▶ **Records from a dataset**:
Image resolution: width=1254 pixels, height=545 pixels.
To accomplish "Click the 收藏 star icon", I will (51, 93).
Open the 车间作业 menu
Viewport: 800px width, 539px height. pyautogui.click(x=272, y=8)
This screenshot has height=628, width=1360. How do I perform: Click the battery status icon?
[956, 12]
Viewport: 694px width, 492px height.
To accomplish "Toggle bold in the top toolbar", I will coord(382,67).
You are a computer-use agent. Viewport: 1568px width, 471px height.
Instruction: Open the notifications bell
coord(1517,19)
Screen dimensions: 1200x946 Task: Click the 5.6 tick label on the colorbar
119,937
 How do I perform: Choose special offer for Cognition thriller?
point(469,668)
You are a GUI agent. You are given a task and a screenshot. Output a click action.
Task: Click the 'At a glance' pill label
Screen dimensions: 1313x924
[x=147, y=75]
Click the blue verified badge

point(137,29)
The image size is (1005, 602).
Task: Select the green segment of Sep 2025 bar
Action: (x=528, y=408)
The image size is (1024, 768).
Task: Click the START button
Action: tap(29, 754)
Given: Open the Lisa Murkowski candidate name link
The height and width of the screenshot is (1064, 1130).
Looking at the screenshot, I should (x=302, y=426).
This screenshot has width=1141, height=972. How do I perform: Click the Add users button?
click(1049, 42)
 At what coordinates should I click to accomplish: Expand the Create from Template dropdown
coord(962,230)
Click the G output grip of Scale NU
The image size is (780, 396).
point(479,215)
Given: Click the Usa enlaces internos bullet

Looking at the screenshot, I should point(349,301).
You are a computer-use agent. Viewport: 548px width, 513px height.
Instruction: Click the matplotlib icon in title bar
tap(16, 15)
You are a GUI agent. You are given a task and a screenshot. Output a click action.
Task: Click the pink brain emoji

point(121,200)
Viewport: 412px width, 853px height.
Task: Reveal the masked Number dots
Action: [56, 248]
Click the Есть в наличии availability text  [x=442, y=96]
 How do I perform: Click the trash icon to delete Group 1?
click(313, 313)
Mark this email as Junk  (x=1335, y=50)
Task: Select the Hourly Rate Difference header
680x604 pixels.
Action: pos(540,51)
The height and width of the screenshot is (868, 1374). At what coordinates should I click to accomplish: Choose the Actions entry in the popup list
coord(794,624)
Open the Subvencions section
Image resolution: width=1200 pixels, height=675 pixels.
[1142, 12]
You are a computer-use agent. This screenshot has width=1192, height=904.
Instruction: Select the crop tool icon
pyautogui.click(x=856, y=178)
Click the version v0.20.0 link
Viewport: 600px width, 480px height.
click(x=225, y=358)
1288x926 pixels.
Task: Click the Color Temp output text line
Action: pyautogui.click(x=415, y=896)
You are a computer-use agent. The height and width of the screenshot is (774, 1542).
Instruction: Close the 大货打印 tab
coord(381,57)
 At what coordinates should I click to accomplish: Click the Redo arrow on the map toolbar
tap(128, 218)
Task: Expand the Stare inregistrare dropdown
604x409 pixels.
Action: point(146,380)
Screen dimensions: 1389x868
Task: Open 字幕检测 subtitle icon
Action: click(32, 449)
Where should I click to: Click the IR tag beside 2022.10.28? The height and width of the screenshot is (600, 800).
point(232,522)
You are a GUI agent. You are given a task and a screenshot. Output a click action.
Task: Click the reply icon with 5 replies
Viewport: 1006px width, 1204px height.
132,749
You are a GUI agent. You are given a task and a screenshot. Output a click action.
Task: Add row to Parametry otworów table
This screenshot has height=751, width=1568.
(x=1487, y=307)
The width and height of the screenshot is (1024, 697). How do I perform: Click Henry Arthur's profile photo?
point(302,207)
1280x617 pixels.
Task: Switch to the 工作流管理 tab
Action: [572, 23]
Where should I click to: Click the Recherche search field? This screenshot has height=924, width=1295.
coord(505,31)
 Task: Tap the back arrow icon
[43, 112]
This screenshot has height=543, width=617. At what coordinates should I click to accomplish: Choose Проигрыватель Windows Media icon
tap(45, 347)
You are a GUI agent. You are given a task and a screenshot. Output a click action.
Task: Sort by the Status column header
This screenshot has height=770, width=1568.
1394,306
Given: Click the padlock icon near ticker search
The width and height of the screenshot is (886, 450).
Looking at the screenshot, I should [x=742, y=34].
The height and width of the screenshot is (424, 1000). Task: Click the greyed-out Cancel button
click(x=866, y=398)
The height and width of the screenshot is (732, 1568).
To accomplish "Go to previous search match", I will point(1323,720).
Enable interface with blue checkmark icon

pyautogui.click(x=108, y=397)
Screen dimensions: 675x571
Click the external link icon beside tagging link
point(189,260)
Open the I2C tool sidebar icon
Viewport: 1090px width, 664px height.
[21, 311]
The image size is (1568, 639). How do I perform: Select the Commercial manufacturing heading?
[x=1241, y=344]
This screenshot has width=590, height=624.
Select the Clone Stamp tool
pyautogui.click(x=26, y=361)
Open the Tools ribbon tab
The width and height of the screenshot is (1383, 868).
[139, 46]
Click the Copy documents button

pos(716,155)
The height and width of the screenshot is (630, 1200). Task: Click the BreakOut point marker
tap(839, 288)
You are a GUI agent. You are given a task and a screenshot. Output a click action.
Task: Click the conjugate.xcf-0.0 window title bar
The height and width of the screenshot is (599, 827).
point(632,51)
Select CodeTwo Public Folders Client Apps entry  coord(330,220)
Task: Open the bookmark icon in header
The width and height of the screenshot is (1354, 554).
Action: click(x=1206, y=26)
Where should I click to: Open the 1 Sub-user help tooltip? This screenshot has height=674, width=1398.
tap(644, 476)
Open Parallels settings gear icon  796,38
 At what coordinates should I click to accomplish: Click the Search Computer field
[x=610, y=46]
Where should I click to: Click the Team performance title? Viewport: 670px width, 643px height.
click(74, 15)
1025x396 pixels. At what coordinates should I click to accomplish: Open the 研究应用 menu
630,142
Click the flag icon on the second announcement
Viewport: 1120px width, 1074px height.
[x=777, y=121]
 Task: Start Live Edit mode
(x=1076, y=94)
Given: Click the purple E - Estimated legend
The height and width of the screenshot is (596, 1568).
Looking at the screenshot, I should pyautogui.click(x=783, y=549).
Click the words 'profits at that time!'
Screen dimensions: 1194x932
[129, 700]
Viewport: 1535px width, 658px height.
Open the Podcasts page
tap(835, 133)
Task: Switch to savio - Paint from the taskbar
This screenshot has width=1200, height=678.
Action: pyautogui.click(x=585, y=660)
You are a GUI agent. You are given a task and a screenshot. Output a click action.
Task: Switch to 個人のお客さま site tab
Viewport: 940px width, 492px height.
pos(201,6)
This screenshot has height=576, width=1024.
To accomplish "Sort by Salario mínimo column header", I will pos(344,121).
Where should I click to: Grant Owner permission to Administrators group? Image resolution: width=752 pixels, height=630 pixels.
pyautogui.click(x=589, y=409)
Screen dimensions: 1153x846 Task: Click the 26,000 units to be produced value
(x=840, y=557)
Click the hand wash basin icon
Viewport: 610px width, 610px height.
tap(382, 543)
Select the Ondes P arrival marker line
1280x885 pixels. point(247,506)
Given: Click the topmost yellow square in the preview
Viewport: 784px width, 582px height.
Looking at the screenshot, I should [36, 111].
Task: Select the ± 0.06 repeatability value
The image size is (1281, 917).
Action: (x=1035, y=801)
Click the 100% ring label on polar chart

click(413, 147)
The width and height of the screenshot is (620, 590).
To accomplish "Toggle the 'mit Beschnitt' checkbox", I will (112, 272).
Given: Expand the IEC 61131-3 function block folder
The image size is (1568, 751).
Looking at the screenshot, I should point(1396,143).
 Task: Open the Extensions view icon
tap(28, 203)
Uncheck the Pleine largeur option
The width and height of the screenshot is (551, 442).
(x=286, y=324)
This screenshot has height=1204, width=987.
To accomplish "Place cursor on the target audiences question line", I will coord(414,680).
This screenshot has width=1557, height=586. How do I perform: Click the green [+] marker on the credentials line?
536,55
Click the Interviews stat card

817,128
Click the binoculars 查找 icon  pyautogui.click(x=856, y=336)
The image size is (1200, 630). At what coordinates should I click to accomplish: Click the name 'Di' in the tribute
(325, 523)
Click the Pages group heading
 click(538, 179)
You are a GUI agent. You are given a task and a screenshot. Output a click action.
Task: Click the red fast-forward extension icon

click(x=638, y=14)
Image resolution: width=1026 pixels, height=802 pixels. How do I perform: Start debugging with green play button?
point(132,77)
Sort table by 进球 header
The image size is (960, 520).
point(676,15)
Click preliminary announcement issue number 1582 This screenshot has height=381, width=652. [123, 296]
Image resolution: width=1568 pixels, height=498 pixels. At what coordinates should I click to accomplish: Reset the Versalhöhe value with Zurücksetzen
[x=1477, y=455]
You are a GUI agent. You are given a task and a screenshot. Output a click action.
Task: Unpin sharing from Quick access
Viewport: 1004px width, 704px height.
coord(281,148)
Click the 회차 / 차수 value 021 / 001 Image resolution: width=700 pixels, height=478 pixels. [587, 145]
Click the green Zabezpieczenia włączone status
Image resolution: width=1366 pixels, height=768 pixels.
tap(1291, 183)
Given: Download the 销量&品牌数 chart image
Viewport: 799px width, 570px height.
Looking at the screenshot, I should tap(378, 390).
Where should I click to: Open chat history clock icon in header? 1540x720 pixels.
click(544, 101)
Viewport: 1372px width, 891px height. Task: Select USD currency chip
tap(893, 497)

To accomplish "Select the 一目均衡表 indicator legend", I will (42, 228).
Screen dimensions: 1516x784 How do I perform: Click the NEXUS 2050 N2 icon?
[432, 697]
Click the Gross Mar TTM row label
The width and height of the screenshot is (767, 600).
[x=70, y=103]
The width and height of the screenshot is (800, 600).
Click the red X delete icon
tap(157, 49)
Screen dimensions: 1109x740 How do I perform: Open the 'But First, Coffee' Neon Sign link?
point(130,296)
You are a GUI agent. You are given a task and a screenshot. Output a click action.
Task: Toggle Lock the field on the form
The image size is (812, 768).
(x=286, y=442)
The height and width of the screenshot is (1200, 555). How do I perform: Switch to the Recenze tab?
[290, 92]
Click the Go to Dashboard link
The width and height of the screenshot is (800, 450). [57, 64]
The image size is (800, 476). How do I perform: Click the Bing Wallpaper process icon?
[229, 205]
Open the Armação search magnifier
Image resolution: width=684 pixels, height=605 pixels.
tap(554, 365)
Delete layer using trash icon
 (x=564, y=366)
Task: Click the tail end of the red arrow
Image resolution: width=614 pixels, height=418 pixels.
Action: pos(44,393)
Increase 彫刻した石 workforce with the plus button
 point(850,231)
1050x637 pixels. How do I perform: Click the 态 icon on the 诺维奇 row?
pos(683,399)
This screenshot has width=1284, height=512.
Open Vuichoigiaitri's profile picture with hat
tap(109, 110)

▶ **WHAT TO PRODUCE**:
Considering only lines of the records that hold the string "legend", state how many there are and nothing else.

▶ **ANSWER BOX**:
2